The Reawakening’s core storyline centres on the old Globelink News team being unexpectedly reunited when they’re all hired to join Truth News, a start-up news channel and would-be outrage merchants, in the style of TalkTV or GB News. Given how difficult it is to satirise such shonky organisations, the show wisely steers clear of any direct comparison, focusing instead on the difficulties the team face in trying to fit into the cut-throat modern news cycle in a climate of fake news and declining viewership. And with shenanigans going on around them, there’s also the question of where their ethical line exists, if at all.

Jeff Rawle’s George remains hapless, Ingrid Lacey’s Helen pragmatic as ever, Susannah Doyle’s Joy still has a way with a withering glance, Victoria Wicks’ Sally continues to be brilliantly awful.

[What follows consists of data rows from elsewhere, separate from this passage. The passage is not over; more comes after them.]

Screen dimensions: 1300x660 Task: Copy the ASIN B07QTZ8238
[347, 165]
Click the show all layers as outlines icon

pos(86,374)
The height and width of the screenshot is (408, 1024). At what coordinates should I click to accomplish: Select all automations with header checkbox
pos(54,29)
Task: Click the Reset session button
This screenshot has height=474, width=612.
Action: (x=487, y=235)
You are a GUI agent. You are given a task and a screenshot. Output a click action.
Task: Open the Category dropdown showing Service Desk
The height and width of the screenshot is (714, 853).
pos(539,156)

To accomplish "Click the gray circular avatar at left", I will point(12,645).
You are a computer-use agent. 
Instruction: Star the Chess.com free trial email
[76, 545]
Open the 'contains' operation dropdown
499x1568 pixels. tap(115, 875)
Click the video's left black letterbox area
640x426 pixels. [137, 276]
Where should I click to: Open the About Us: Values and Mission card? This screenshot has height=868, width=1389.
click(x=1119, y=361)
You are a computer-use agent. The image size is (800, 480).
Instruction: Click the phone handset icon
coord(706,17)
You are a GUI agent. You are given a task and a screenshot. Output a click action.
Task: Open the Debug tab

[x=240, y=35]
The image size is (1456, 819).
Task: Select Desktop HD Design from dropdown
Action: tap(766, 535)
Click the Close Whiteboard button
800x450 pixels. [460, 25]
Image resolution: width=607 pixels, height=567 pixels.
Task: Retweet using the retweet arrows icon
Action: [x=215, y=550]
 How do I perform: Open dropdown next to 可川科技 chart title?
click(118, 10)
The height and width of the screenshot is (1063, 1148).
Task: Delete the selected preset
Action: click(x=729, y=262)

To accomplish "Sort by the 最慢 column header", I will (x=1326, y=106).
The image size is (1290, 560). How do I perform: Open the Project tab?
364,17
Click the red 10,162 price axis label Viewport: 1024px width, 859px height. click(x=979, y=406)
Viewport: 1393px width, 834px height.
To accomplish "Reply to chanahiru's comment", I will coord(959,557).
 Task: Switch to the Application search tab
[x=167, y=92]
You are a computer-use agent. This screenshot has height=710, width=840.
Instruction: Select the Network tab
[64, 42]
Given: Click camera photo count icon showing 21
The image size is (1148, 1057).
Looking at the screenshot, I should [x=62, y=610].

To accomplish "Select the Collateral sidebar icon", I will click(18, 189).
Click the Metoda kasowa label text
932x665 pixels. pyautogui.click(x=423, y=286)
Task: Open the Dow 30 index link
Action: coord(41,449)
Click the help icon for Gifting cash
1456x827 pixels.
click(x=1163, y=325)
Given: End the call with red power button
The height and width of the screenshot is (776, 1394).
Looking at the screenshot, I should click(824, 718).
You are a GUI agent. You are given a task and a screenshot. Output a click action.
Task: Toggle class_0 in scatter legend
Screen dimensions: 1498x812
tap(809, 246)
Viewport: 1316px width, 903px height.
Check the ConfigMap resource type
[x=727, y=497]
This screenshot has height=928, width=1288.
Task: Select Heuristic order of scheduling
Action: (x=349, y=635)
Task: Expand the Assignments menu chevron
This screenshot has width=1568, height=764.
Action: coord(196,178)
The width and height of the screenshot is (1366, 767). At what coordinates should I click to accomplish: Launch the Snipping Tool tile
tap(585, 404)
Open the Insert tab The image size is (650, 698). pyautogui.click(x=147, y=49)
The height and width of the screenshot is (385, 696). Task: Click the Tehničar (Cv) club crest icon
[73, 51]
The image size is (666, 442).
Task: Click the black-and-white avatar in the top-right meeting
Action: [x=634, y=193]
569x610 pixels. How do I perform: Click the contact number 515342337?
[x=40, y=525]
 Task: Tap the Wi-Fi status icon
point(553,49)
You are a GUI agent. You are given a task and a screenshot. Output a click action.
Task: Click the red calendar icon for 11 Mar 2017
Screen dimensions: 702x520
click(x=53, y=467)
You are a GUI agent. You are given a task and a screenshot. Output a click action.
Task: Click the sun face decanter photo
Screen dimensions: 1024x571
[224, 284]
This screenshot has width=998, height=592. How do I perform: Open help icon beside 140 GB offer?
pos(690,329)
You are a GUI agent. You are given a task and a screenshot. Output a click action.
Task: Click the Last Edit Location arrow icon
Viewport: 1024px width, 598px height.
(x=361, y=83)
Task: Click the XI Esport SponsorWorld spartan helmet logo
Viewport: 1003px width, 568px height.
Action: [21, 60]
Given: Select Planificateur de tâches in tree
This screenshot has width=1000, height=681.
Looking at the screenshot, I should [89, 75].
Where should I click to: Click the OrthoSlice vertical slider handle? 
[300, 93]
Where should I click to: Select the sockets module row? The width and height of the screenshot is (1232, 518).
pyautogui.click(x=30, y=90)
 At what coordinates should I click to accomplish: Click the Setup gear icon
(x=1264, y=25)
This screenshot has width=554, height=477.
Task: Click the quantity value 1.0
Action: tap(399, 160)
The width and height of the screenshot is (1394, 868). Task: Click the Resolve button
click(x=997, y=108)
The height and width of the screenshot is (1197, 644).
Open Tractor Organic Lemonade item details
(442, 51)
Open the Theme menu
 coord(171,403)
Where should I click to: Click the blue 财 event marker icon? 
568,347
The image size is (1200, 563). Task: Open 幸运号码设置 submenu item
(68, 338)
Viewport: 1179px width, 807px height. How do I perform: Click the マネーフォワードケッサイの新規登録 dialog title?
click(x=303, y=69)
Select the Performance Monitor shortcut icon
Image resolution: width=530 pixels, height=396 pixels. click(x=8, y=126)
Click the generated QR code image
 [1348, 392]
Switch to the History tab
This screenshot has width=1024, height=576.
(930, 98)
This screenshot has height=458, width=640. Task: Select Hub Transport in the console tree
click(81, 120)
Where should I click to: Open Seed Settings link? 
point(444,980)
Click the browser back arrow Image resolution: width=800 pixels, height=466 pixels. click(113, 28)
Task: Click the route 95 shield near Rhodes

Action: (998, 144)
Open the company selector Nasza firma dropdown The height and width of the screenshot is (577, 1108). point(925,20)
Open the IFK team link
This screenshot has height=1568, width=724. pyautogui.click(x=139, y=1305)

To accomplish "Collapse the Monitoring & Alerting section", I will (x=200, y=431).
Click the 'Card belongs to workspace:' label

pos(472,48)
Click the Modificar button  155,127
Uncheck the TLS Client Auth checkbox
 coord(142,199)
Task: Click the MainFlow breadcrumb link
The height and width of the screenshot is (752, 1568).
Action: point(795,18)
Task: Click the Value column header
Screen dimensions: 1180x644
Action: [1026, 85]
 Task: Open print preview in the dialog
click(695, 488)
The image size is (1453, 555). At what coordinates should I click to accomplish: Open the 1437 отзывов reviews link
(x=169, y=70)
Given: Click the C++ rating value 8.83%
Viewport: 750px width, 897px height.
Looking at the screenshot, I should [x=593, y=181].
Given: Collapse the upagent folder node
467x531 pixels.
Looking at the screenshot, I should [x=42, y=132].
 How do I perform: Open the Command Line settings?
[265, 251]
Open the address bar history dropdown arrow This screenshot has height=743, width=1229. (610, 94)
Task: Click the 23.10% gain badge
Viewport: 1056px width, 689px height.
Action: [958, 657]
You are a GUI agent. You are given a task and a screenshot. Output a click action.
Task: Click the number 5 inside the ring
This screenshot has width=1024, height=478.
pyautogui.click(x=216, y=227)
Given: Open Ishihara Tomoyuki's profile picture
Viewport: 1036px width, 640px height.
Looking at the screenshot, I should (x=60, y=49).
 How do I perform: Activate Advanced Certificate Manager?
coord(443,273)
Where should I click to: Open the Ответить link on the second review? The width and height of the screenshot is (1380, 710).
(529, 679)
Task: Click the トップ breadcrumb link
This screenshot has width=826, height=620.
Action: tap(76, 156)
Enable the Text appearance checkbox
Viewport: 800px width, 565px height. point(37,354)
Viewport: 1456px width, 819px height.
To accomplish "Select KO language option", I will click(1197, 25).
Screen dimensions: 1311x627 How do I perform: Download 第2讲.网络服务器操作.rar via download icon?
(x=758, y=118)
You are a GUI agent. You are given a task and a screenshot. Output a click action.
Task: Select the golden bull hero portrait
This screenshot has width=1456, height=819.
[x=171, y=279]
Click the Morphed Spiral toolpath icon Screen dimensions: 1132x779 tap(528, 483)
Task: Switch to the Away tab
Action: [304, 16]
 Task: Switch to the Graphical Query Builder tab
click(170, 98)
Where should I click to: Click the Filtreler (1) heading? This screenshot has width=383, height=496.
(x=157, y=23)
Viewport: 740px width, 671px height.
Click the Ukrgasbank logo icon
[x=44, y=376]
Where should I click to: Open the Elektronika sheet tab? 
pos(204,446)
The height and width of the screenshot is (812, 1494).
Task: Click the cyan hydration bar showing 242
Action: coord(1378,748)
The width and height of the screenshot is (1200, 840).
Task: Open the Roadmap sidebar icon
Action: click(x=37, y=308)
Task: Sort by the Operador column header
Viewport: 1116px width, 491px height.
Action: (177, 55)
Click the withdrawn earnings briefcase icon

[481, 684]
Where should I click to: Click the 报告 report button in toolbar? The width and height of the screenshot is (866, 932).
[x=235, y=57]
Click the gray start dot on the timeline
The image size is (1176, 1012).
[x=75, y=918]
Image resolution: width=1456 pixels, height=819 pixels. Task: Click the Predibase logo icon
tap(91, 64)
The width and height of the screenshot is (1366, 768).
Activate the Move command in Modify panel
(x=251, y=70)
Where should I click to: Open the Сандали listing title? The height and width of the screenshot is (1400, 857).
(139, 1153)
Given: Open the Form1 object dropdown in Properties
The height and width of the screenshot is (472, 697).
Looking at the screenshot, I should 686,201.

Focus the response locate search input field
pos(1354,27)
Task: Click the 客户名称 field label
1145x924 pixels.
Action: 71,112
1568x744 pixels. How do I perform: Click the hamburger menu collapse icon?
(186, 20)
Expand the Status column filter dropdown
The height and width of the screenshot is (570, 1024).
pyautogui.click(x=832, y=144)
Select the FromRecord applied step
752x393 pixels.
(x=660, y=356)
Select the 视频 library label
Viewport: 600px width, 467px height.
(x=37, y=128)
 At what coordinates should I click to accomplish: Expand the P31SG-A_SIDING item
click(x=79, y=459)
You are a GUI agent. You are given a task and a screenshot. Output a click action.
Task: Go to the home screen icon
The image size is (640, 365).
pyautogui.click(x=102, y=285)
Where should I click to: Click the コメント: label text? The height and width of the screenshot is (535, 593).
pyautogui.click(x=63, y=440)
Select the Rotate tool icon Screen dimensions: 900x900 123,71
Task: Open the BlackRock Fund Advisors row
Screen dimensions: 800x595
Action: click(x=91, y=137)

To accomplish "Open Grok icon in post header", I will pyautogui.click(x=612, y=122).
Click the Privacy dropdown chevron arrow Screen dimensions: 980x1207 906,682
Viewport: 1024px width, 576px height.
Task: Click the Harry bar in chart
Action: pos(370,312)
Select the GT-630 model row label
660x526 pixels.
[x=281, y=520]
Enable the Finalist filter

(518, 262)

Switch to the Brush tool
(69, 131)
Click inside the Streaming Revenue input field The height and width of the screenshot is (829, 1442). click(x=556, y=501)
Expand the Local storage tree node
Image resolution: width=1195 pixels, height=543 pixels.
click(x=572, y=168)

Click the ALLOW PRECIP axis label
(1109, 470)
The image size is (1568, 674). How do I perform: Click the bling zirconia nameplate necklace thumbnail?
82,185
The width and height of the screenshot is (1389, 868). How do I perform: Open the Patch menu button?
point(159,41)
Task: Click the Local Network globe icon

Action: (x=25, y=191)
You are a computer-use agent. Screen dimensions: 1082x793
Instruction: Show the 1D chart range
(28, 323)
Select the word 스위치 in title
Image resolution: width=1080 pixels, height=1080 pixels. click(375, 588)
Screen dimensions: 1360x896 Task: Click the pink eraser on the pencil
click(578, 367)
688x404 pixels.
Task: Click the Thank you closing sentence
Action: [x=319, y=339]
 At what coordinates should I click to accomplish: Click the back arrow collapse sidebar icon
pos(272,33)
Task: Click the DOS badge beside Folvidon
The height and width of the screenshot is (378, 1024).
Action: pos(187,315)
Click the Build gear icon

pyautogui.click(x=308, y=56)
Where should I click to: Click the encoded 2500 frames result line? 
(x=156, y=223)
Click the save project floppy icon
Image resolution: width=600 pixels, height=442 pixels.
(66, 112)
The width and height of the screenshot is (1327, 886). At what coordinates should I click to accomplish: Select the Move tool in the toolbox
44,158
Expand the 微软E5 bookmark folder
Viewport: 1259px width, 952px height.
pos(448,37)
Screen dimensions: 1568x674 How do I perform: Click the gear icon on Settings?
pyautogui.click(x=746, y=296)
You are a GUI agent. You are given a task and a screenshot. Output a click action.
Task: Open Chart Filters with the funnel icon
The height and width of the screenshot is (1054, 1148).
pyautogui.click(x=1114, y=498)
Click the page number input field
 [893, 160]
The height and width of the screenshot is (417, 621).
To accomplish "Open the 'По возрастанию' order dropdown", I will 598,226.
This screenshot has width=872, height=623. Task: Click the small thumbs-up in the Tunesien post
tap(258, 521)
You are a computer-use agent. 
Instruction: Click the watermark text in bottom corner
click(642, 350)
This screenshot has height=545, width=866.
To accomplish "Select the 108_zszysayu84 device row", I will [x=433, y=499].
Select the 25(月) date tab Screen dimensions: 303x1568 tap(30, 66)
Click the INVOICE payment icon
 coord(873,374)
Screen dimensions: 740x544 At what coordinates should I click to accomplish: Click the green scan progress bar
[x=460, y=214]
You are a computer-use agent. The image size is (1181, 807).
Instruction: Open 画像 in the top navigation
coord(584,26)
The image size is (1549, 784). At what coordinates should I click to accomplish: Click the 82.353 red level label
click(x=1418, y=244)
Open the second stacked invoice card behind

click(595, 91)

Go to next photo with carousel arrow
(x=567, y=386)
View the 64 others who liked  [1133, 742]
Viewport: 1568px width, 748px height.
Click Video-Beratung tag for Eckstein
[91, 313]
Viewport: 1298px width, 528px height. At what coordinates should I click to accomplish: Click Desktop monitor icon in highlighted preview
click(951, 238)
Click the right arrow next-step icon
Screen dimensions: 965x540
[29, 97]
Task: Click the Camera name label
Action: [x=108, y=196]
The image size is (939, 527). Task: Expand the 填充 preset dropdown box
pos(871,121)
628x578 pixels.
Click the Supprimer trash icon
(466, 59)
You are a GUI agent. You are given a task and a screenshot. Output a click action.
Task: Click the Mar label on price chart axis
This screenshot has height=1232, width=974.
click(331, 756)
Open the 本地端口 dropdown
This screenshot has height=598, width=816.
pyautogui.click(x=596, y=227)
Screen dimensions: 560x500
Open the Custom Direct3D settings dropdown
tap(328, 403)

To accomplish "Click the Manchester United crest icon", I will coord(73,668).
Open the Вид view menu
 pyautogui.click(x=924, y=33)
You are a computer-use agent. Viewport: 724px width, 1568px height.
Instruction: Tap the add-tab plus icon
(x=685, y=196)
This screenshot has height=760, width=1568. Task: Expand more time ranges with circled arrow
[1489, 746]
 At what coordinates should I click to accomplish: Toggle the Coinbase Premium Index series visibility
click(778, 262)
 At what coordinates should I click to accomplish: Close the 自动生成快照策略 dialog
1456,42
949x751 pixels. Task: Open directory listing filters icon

Stephen Tompkinson is excellent as a more embittered Damien, the former ace reporter now in a wheelchair, Robert Duncan’s oleaginous Gus feels prescient in his grasping way and always my fave, Neil Pearson’s rakish Dave remains stirring the pot one way or another. They’re joined by Julia Hills as top investigative reporter-with-a-secret Mairead and Kerena Jagpal’s Rita as the token young person in the team, everyone soon clicking into a recognisable and engaging group dynamic.

Derek Bond’s direction is strongest in the wittier first half, its looser feel and wider target range making it frequently laugh-out-loud funny as these old hands quickly fall into familiar patterns of winding each other up as much as humanly possible. As the storyline ‘proper’ comes more into play, the production becomes more downbeat than droll and thus a touch less interesting. A late flourish in support of ‘genuine’ news is hamfistedly tacked on, then veering into sitcom in its final moments, giving a less-than-satisfactory ending on multiple counts which is a real shame as so much of what has gone before deserves better.